I've been able to change the keyboard layout/mapping when the X Window System is running using ~/.Xmodmap (and I suppose you could also do it through the X protocol directly, eg. using libxcb as a wrapper around X protocol calls).

I've been able to do the same (somewhat) on the console/tty (ie. when X is not running) using loadkeys.

Is there a way to customize the keyboard layout similarly, but from a single source, in such a way that it affects both X and the console, ie. in a way that is "X-and-console agnostic"?

(The only way I can think of is by writing a "keyboard driver" that talks to the kernel's input interface, evdev, and sends the input you want (through uinput?), or something, but I don't know if this even makes sense, or if there's an easier way.)

  • 2
    Possible duplicate of keyboard hard remap keys? Commented Nov 4, 2018 at 1:16
  • Which distro? On debian there is a dpkg-reconfigure keyboard-configuration, on Red Hat: localectl set-keymap and similar. Is this what you need?
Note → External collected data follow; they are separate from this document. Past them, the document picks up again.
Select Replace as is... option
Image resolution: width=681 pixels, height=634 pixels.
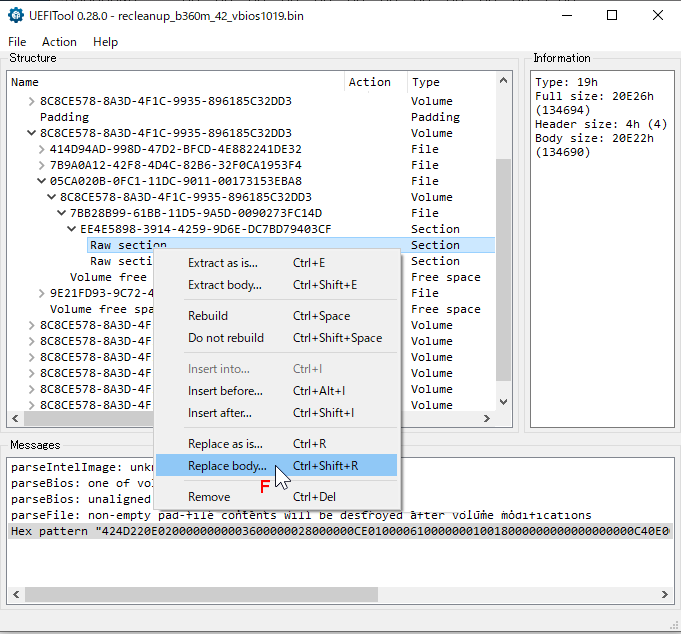(x=225, y=444)
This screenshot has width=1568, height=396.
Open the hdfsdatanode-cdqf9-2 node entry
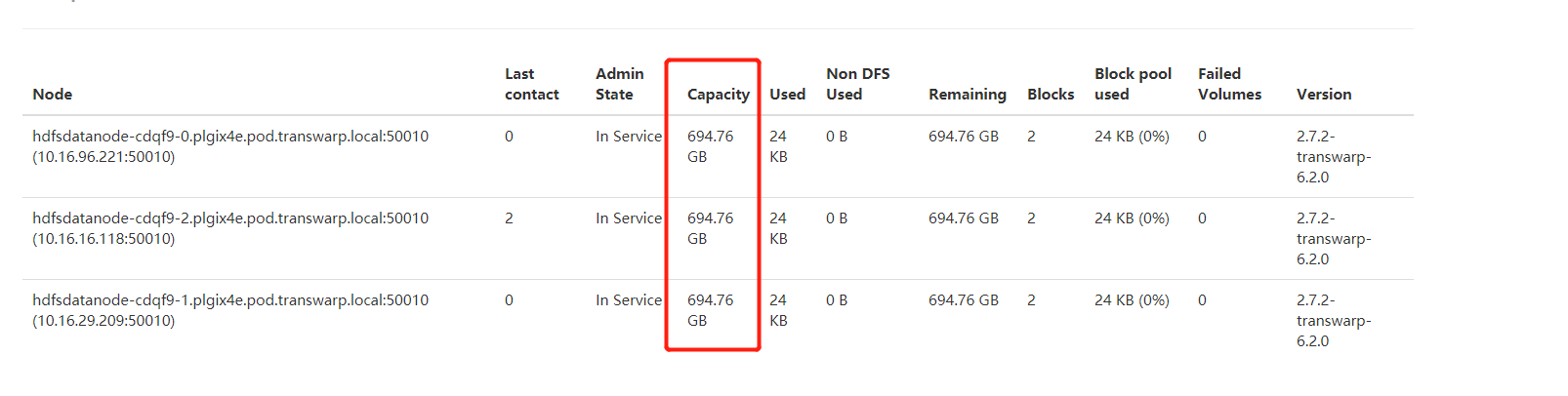230,218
Related1 and Related2
    – user232326
    Commented Nov 4, 2018 at 1:33
  • The suggested duplicate doesn't involve adjusting the console keymapping -- the OP specified that they "did not try loadkeys, as [the affected app] is running on X".
    – JigglyNaga
    Commented Nov 5, 2018 at 8:18

1 Answer 1


Yes, there is a way, and this is indeed how Debian's console-setup package does it.
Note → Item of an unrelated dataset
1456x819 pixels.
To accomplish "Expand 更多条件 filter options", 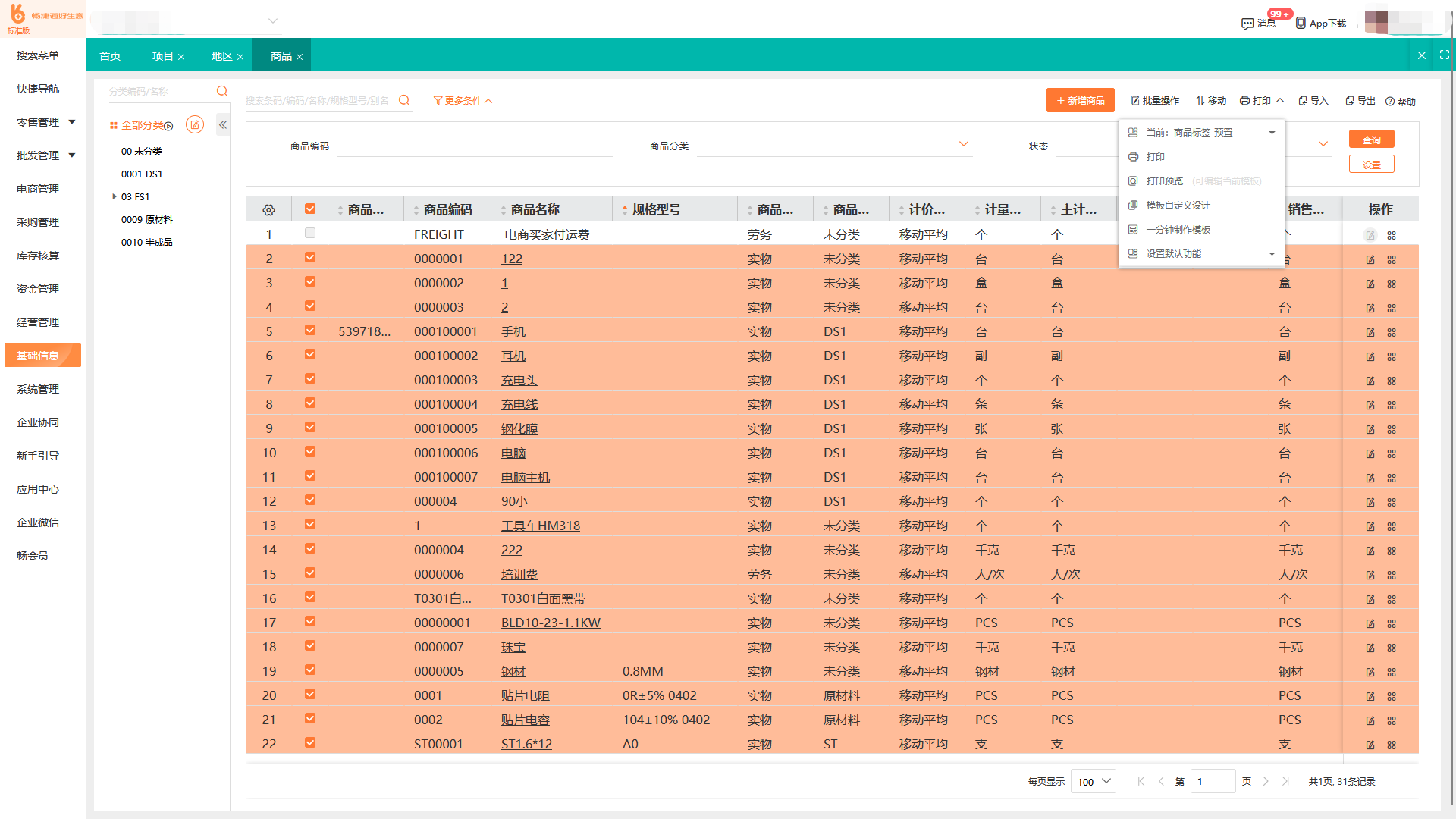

  • Keyboard layouts are specified in XKB terms (model, layout, variant, and options) by the administrator in a file named keyboard, usually /etc/default/keyboard. This is the single source. It can be edited with a text editor.
  • The setxkbmap program is given these same XKB settings and configures an X11 server accordingly.
    • The keyboard-configuration package's post-installation maintainer script runs setxkbmap directly, with the /etc/default/keyboard settings, if it finds itself with an X11 display. Thus dpkg-reconfigure keyboard-configuration run from an X11 GUI terminal emulator will affect the X11 keyboard layout.
  • The setupcon script takes these XKB settings, passes them through the ckbcomp utility to generate a keyboard map, and loads that keyboard map into the kernel virtual terminals with loadkeys/kbdcontrol.
    • This script is run at system bootstrap by a service.
    • It can also be run manually elsewhen.

Other systemd operating systems work differently but also have a single source.

  • The XKB layout, variant, and options are stored in in /etc/X11/xorg.conf.d/00-keyboard.conf. This is the single source.
    • This file is directly read by the X11 server at startup and sets the X11 keyboard map directly.
    • This file is parsed by systemd-localed at startup. The file cannot be usefully edited with a text editor whilst systemd-localed is running, because the service will blithely overwrite it with its own in-memory information.
    • To change the XKB information, one runs localectl, which talks to another server which in turn talks to systemd-localed.
  • systemd-localed converts the XKB settings to a virtual terminal keyboard map name using the mappings in /usr/share/systemd/kbd-model-map, which it then writes out to /etc/vconsole.conf. Unlike the Debian system, it does not generate maps on the fly from the XKB information, but selects only pre-supplied static maps listed in the map file.
  • systemd-vconsole-setup runs at bootstrap, reads /etc/vconsole.conf, and loads the keyboard map into the kernel virtual terminals by running loadkeys.